Stated task:
Pull out every line of the entries below that contains the word "size", matching its case exactly.

* begin The input *

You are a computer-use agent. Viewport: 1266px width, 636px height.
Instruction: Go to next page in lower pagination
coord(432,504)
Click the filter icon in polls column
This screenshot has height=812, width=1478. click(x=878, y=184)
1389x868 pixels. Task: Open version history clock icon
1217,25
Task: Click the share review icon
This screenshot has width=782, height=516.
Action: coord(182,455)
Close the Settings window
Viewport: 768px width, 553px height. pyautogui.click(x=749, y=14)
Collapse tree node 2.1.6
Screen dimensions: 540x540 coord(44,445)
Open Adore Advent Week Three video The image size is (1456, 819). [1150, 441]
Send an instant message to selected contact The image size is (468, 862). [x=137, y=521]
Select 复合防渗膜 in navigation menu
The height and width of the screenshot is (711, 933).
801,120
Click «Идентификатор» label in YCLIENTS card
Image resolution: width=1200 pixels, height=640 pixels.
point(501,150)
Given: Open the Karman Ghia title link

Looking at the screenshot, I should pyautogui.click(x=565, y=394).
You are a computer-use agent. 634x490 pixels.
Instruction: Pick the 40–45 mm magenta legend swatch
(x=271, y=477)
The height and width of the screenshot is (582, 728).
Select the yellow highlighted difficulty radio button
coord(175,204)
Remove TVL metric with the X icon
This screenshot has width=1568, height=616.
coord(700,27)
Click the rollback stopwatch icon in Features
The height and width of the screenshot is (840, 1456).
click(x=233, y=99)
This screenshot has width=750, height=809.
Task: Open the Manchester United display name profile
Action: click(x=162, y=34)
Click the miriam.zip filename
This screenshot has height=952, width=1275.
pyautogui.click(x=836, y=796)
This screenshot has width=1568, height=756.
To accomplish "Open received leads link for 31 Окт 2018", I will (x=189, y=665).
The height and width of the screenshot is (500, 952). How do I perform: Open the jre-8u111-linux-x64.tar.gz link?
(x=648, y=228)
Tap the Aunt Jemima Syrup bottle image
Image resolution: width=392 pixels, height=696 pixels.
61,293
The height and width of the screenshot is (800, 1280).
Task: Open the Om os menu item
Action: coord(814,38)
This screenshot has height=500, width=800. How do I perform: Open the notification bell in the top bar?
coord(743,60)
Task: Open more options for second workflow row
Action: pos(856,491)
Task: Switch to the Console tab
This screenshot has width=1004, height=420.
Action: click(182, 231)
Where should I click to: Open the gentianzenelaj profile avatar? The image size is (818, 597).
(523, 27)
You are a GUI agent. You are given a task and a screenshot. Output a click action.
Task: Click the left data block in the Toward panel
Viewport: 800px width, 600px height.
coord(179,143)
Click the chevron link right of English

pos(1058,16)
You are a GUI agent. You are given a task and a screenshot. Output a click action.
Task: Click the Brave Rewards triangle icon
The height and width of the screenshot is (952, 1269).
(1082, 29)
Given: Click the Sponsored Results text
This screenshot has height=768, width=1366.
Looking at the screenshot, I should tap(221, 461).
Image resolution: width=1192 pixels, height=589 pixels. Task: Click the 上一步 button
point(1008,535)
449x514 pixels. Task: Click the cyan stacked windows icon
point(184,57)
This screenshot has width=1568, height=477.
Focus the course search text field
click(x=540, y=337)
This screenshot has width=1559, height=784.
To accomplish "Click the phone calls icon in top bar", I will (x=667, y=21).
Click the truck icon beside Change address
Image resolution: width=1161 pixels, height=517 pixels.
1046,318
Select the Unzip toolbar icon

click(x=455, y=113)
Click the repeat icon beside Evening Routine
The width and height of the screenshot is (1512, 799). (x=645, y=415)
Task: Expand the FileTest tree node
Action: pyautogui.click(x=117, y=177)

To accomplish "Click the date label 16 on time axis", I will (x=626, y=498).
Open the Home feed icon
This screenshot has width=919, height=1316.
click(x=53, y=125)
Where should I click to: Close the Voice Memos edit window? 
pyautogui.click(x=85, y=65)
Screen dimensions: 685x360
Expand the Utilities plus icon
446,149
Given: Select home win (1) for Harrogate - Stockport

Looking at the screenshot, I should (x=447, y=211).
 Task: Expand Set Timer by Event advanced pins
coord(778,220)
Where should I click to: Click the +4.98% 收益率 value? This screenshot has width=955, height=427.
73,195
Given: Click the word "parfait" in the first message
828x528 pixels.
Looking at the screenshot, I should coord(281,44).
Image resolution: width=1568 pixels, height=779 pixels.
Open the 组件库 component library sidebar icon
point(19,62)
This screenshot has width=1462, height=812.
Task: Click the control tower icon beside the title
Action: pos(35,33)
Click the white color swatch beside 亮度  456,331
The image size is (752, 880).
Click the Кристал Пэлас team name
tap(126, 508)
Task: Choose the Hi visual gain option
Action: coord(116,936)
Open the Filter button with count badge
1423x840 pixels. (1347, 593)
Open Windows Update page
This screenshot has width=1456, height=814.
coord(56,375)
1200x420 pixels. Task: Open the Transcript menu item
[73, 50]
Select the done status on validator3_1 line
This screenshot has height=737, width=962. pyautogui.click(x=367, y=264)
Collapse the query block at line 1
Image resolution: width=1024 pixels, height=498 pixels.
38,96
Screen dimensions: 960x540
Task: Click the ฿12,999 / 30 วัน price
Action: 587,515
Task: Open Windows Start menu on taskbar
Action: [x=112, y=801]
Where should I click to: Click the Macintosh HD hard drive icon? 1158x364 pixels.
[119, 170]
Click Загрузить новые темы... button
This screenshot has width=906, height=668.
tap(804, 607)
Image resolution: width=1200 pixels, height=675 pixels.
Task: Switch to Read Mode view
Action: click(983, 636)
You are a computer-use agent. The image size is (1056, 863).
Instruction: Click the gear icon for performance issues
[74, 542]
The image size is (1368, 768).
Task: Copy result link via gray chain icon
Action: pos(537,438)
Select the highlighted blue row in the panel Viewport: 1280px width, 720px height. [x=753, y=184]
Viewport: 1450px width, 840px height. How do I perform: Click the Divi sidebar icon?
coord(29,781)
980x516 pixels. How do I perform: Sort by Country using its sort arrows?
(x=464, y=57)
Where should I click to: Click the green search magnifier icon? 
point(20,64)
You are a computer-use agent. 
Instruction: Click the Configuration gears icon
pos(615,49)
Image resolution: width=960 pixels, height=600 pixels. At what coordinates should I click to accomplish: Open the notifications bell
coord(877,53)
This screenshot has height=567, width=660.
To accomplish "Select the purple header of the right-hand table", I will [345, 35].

* end The input *

Exercise result:
Open Adore Advent Week Three video The image size is (1456, 819). [1150, 441]
Send an instant message to selected contact The image size is (468, 862). [x=137, y=521]
Where should I click to: Open the gentianzenelaj profile avatar? The image size is (818, 597).
The image size is (752, 880).
You are a computer-use agent. The image size is (1056, 863).
The image size is (1368, 768).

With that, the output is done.